Whether it be your partner telling you to look on the bright side, a friend repeatedly sharing how much fun they are having even during the pandemic, a meme instructing you to “Choose Happiness”, or you’re feeling you should just be grateful for what you have and only have a positive mindset, remember toxic positivity is a real thing. If you’re not feeling it, avoid the urge to play along, as uncomfortable as it is to express negative emotions they offer us valuable information, allowing us to make decisions that will help us feel better in the long run. So we can then chose to put into place those strategies and “life” tools to build our capacity and claim our potential.

Encouraging Everyone To Keep It Real

-Holly-

 

 

 

 

 

 

 

 

 

 

 

 

 

 

 

 

 

 

 

 

 

 

 

 

 

 

 

 

 

 

 

 

 

 

 

 

 

 

 

 

 

 

 

 

 

 

 

 

 

 

 

 

 

 

 

 

 

 

 

 

 

 

 

 

 

 

 

 

 

 

 

The Struggle Is Real

The Struggle Is Real

Feeling Depleted? 

Hell yeah! We have been operating under some pretty heavy energy lately. Now, almost 8 months into a global pandemic where the “new normal” is indefinite uncertainty, we are no longer in an emergency phase but rather living in a chronic state of heightened stress. Of course we’re feeling depleted, much of what grounded us no longer exists, we are grieving multiple loses while still managing the ongoing impact all of this is having on every single aspect of our lives.

So how do we adjust to this ever-changing situation where so many of our systems aren’t working as they normally do, creating radical shifts in our work, school, and home life? Unfortunately, there is no handbook on this one, nothing in history comes close to its impact.  Sure there have been horrific events in history showing how very resilient we humans are but 2020 is an unprecedented disaster. It’s unique, magnified with 24-7  news coverage and intense political division in our country, complicating a unified approach on how to best navigate this unchartered path.

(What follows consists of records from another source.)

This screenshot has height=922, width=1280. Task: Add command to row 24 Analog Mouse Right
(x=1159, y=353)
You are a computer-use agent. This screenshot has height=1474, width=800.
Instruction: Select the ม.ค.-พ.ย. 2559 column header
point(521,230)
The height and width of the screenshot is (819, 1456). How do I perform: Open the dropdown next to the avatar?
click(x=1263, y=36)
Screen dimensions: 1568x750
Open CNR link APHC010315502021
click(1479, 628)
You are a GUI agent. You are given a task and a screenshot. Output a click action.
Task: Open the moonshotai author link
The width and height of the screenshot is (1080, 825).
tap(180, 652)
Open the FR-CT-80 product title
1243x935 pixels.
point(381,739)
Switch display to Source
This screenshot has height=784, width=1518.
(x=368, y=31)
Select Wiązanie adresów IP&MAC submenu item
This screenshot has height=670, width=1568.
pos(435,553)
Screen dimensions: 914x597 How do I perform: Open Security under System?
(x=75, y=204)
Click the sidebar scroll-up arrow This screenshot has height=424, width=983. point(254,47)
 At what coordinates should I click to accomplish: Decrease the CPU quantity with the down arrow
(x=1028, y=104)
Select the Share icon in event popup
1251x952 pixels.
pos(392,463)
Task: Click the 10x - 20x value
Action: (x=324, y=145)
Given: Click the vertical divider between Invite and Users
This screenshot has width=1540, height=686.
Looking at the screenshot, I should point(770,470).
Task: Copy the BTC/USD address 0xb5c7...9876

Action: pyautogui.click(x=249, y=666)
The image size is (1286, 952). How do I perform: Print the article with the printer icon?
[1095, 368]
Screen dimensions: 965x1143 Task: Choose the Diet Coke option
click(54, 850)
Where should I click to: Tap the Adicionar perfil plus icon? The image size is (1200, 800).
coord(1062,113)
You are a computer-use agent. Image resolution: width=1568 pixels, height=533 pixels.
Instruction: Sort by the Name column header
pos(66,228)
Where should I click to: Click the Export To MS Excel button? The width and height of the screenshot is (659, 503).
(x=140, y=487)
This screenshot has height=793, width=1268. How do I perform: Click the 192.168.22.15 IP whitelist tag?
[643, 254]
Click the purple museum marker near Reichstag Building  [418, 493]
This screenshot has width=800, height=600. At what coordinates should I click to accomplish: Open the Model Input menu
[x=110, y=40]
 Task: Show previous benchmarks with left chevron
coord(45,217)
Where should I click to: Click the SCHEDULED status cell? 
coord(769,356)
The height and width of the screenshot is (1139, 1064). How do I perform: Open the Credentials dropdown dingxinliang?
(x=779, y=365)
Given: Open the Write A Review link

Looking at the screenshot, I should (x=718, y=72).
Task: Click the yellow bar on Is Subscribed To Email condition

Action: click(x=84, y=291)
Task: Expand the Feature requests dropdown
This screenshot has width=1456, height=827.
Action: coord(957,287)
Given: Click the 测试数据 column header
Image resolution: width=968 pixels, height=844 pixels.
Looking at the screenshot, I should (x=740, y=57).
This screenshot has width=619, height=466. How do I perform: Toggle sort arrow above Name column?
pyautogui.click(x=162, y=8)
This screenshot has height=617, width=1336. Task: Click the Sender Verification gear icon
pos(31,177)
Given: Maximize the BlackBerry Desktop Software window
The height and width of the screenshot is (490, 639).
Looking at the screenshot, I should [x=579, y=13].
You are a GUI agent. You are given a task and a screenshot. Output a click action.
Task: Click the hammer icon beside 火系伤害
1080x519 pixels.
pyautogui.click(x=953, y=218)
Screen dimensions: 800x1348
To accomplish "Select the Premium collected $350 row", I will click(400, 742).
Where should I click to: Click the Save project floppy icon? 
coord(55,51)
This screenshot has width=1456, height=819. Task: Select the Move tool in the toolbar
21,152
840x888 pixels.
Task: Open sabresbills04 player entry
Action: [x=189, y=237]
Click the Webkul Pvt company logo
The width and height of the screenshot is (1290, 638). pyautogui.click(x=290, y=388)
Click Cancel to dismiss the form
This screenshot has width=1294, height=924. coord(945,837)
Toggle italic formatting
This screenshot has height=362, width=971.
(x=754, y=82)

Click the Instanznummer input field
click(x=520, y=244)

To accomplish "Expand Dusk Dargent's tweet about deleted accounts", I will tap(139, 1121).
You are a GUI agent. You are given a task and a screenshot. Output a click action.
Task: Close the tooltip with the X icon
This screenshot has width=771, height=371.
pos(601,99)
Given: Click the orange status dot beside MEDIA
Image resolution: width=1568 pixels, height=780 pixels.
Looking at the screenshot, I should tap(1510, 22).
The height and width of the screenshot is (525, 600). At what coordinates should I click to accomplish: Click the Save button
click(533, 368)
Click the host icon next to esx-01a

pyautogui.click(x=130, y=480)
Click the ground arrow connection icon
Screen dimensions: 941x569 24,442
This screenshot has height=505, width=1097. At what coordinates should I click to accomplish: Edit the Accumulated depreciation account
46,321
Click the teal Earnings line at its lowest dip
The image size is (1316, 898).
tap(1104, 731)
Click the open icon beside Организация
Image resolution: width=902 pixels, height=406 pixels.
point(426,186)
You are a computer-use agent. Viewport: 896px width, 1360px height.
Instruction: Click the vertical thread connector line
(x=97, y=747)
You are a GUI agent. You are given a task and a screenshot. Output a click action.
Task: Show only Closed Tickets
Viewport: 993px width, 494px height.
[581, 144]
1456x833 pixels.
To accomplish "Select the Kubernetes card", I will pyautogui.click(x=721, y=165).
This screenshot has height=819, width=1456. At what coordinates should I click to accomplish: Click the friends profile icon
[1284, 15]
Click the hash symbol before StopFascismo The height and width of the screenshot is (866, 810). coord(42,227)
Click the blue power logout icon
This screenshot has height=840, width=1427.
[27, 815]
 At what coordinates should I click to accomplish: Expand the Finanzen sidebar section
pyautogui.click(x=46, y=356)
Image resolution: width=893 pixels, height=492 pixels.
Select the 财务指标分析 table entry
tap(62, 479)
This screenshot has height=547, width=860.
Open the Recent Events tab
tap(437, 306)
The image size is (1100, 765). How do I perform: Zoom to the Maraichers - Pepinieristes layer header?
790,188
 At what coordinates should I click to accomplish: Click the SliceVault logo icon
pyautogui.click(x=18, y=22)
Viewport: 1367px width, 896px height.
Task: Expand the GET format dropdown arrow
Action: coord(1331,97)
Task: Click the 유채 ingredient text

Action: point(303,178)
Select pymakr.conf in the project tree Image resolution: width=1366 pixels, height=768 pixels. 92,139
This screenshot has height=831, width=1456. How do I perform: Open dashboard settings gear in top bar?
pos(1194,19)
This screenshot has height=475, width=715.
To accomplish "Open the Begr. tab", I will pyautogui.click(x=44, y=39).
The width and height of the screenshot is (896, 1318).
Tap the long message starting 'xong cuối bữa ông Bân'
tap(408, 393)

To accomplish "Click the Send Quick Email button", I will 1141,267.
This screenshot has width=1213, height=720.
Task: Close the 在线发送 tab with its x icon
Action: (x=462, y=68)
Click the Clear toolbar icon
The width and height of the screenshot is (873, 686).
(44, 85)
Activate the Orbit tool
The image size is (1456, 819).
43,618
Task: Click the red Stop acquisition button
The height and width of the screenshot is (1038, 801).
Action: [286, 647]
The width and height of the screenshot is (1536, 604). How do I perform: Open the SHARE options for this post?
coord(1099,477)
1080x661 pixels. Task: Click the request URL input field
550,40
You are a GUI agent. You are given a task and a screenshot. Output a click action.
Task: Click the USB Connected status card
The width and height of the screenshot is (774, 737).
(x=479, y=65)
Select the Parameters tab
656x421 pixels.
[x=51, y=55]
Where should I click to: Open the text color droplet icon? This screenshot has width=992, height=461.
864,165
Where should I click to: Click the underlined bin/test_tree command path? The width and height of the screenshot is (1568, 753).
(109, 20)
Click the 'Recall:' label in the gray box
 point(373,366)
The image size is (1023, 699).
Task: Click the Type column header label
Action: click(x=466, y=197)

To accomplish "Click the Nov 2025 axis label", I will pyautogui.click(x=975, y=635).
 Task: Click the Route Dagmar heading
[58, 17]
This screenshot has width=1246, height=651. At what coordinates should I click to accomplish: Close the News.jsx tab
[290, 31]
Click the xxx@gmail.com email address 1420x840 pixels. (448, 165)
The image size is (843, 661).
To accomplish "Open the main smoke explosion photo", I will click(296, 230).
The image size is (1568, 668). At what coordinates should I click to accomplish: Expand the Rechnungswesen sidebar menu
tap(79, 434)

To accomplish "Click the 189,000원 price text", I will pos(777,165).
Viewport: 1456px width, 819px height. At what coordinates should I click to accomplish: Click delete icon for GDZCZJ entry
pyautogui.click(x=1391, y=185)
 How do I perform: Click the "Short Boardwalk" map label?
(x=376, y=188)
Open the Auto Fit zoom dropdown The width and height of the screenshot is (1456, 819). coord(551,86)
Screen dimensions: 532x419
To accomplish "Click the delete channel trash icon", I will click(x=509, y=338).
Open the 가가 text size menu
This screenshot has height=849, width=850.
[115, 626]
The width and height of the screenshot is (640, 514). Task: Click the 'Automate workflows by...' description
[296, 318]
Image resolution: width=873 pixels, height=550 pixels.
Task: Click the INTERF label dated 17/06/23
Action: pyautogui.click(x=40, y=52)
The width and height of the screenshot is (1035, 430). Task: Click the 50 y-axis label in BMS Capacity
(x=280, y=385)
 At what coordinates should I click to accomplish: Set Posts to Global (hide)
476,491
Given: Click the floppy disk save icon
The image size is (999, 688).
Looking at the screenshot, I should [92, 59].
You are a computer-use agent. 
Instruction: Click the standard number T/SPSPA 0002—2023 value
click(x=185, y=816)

As a women’s leadership coach, naturally I’m asked for advice and suggestions on how to ease the angst we are all experiencing. I wish I had a direct answer but the truth is I’m just figuring it out myself. Of course, there are some sure fire ways to combat worry, lessen anxiety, face our fears but in this instance if I had to specifically hone in on where to focus our attention it would primarily be on our self-care and sincere acceptance of our reality. Rather then putting on a brave face, I think it would serve us all better to embrace how “shaky” we truly are feeling, allowing us to support ourselves in a way that is more constructive instead of exhausting our energy on trying to avoid the uncomfortability that surrounds us right now. While in addition seeking activities, new and old, that fill us up…practicing extreme self-care (sleep, nutrition, exercise, meditation, gratitude, and connection) and self love & compassion. I believe there is a way to simultaneously attend to our grief while also move forward proactively, gaining a greater appreciation of life and surpassing our capabilities that were present before this crisis hit us all.

My advice…resist the urge to suck it up, the struggle is real! Put YOUR oxygen mask on first so you can go the distance and still be of service to others.